Behind-the-scenes work abounds in days before primaries and elections
Doors to polling places in Beaufort County opened early today, but before they opened there was plenty of behind-the-scenes work that occurred so they could open.
Those ballots, voting booths and vote tabulators did not show up at the county’s 21 precincts on their own. Elections officials and volunteers began delivering voting tabulators last week. Before the voting tabulators were delivered, they were programmed, checked and double-checked to make sure they are working properly.
Elections officials also prepare poll books, which contain the names of eligible voters in specific precincts, and other equipment. Poll officials picked that equipment Monday. Elections officials also have to prepare information so ballots can be printed. They conduct training sessions for poll workers. The scurry to find substitute poll workers when other poll workers inform them — four days before the primary — they will be out of town that day.
There’s more to elections and primaries than registering voters and counting the votes. That’s why in the days, if not weeks, leading up to an election or primary that elections officials work late nights and weekends. Yes, it’s part of their duties. They say they do it because they want the voting process to be as easy and convenient as possible.
“We start preparing weeks ahead. There’s a lot of things we can’t do until certain other things are finished — like the laptops can’t be updated with voters until after one-stop ends,” said Anita Bullock Branch, the county’s deputy director of elections. “A lot of it we can’t do until just days before, which is why we put in such a long weekend before the primary.”
Branch said she and Kellie Harris Hopkins, elections director, spent long hours this past weekend taking care of duties than can only be accomplished between the end of the early voting period (which was 1 p.m.

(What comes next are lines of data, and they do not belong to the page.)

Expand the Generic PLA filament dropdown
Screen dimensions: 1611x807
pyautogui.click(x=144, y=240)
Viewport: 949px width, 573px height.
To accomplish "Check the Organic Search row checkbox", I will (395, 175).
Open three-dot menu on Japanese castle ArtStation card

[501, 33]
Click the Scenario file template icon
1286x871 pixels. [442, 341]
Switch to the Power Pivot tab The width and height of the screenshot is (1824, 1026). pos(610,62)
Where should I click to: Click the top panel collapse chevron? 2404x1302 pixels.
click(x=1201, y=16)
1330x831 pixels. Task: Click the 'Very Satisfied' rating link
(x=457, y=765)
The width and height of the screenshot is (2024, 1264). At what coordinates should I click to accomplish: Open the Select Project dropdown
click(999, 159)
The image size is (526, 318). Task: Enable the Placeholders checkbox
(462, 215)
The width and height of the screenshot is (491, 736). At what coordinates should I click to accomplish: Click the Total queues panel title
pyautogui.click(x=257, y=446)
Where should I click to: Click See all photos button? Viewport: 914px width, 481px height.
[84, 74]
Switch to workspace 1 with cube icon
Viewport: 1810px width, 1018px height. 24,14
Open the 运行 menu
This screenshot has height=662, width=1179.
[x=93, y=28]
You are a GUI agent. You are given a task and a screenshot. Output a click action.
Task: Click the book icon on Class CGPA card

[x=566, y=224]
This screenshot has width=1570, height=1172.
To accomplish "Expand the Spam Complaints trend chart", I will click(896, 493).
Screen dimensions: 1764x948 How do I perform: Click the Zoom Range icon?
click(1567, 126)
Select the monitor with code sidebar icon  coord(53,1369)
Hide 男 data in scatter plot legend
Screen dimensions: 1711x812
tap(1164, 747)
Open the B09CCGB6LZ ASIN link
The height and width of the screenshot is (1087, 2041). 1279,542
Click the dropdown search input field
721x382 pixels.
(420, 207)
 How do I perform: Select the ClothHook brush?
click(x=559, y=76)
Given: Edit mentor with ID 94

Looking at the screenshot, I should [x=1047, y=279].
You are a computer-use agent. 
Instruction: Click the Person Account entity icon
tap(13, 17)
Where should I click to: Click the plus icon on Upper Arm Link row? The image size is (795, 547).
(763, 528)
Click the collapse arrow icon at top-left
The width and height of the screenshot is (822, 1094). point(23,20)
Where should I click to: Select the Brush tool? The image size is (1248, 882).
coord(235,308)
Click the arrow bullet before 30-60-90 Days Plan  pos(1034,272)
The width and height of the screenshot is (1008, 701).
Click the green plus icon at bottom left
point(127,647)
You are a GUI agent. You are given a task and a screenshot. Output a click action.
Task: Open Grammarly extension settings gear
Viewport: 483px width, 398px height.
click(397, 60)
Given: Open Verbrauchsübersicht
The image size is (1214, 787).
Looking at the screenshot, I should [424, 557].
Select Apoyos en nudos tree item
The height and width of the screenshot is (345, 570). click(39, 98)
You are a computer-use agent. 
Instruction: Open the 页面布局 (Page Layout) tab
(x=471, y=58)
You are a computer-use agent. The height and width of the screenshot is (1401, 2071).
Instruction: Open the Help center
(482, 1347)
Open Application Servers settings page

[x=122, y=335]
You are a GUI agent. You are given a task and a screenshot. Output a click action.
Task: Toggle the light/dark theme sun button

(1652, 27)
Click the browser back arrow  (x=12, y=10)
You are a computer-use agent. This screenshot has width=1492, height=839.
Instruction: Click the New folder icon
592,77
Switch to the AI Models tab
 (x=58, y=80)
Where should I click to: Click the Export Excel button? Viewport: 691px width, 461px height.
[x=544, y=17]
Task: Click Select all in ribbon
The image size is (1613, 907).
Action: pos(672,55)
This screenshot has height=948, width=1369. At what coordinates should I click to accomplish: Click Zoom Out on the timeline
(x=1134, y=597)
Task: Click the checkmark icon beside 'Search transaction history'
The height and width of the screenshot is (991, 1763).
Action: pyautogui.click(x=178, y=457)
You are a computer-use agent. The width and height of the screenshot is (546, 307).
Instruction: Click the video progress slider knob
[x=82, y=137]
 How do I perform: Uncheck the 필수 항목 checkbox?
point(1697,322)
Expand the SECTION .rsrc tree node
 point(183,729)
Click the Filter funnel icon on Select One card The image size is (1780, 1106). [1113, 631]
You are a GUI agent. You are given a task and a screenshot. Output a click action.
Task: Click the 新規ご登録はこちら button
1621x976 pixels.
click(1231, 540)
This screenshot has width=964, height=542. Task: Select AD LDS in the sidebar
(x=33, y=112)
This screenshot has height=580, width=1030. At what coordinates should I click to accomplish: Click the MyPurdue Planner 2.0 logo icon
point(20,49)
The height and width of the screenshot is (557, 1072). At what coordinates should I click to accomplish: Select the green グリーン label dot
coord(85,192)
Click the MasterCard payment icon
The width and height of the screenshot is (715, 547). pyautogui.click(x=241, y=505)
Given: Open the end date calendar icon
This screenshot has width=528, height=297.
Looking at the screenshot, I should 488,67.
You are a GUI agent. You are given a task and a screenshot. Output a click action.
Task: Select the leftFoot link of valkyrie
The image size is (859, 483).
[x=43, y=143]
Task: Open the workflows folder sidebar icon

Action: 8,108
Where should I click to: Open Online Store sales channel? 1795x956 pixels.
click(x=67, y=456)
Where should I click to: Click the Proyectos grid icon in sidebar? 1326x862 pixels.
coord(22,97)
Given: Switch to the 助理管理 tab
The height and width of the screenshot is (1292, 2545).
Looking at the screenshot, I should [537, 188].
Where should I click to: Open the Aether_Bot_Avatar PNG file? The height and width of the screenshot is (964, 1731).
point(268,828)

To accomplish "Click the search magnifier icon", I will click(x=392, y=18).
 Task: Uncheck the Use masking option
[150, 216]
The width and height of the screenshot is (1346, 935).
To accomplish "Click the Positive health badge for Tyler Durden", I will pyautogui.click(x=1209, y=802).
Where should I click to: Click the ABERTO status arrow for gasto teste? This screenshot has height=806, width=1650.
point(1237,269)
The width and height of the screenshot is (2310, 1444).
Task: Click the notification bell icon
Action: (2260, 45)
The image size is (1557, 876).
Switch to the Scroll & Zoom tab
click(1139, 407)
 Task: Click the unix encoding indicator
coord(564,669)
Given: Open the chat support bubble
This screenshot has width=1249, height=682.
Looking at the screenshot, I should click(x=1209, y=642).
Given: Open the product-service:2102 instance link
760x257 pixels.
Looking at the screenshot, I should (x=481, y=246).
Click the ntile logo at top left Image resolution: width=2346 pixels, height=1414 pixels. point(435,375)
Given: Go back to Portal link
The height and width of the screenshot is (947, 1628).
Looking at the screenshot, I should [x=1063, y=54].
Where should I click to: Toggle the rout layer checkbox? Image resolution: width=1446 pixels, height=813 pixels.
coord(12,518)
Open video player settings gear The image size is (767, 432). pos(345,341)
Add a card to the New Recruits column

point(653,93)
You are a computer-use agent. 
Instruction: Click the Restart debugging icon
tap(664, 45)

Saturday) and the opening of the polling places today.
Many poll officials were in and out of the Board of Elections office Monday, picking up items needed at the polling places.
“It will take about a hour to set up everything. We’ll be setting up our tables, locating where the tabulator will be, where are sample ballots will be. We’ll set up our tables for printers and monitors,” said Iris Lilley, chief judge at the Tranter’s Creek precinct, who picked up that precinct’s equipment Monday morning.